**About this task**
Return the listing below in full, exactly.
Records to process below:
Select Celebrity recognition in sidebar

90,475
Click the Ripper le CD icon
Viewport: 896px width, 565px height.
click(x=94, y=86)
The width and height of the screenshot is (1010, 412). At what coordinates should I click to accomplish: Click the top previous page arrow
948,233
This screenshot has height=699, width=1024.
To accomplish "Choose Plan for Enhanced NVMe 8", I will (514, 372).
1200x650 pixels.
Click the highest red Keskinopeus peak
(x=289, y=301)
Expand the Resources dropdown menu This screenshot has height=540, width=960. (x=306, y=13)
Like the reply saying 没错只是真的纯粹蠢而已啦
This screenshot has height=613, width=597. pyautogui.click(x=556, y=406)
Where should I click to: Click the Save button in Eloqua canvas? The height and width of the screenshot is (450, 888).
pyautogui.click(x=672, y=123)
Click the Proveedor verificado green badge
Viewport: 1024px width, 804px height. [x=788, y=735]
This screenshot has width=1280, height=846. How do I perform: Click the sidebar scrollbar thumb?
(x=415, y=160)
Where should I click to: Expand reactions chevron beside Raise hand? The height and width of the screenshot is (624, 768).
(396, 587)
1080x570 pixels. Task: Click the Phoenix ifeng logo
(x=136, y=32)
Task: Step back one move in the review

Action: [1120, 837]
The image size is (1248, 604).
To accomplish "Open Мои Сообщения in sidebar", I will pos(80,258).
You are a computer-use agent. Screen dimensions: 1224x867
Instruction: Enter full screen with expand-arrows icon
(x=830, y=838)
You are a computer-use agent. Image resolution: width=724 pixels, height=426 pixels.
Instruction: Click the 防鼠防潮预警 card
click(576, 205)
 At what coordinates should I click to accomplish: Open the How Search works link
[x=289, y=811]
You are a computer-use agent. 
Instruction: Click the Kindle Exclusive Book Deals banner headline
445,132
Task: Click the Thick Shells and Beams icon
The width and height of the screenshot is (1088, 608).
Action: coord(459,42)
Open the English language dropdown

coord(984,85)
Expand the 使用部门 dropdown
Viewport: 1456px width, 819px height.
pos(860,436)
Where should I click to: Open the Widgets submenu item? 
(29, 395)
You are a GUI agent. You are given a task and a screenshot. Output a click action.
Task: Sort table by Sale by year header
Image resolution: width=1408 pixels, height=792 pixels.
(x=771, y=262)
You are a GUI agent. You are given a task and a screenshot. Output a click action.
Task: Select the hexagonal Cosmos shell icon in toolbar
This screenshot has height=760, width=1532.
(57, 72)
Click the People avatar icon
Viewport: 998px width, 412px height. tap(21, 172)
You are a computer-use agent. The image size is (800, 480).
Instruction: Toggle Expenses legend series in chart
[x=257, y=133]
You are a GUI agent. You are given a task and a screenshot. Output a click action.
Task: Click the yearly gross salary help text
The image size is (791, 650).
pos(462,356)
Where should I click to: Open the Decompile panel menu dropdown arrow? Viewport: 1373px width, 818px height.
End of Records to process.
**Answer to the problem**
Select Celebrity recognition in sidebar

90,475
Click the Ripper le CD icon
Viewport: 896px width, 565px height.
click(x=94, y=86)
The width and height of the screenshot is (1010, 412). At what coordinates should I click to accomplish: Click the top previous page arrow
948,233
This screenshot has height=699, width=1024.
To accomplish "Choose Plan for Enhanced NVMe 8", I will (514, 372).
1200x650 pixels.
Click the highest red Keskinopeus peak
(x=289, y=301)
Expand the Resources dropdown menu This screenshot has height=540, width=960. (x=306, y=13)
Like the reply saying 没错只是真的纯粹蠢而已啦
This screenshot has height=613, width=597. pyautogui.click(x=556, y=406)
Where should I click to: Click the Save button in Eloqua canvas? The height and width of the screenshot is (450, 888).
pyautogui.click(x=672, y=123)
Click the Proveedor verificado green badge
Viewport: 1024px width, 804px height. [x=788, y=735]
This screenshot has width=1280, height=846. How do I perform: Click the sidebar scrollbar thumb?
(x=415, y=160)
Where should I click to: Expand reactions chevron beside Raise hand? The height and width of the screenshot is (624, 768).
(396, 587)
1080x570 pixels. Task: Click the Phoenix ifeng logo
(x=136, y=32)
Task: Step back one move in the review

Action: [1120, 837]
The image size is (1248, 604).
To accomplish "Open Мои Сообщения in sidebar", I will pos(80,258).
You are a computer-use agent. Screen dimensions: 1224x867
Instruction: Enter full screen with expand-arrows icon
(x=830, y=838)
You are a computer-use agent. Image resolution: width=724 pixels, height=426 pixels.
Instruction: Click the 防鼠防潮预警 card
click(576, 205)
 At what coordinates should I click to accomplish: Open the How Search works link
[x=289, y=811]
You are a computer-use agent. 
Instruction: Click the Kindle Exclusive Book Deals banner headline
445,132
Task: Click the Thick Shells and Beams icon
The width and height of the screenshot is (1088, 608).
Action: coord(459,42)
Open the English language dropdown

coord(984,85)
Expand the 使用部门 dropdown
Viewport: 1456px width, 819px height.
pos(860,436)
Where should I click to: Open the Widgets submenu item? 
(29, 395)
You are a GUI agent. You are given a task and a screenshot. Output a click action.
Task: Sort table by Sale by year header
Image resolution: width=1408 pixels, height=792 pixels.
(x=771, y=262)
You are a GUI agent. You are given a task and a screenshot. Output a click action.
Task: Select the hexagonal Cosmos shell icon in toolbar
This screenshot has height=760, width=1532.
(57, 72)
Click the People avatar icon
Viewport: 998px width, 412px height. tap(21, 172)
You are a computer-use agent. The image size is (800, 480).
Instruction: Toggle Expenses legend series in chart
[x=257, y=133]
You are a GUI agent. You are given a task and a screenshot. Output a click action.
Task: Click the yearly gross salary help text
The image size is (791, 650).
pos(462,356)
Where should I click to: Open the Decompile panel menu dropdown arrow? Viewport: 1373px width, 818px height.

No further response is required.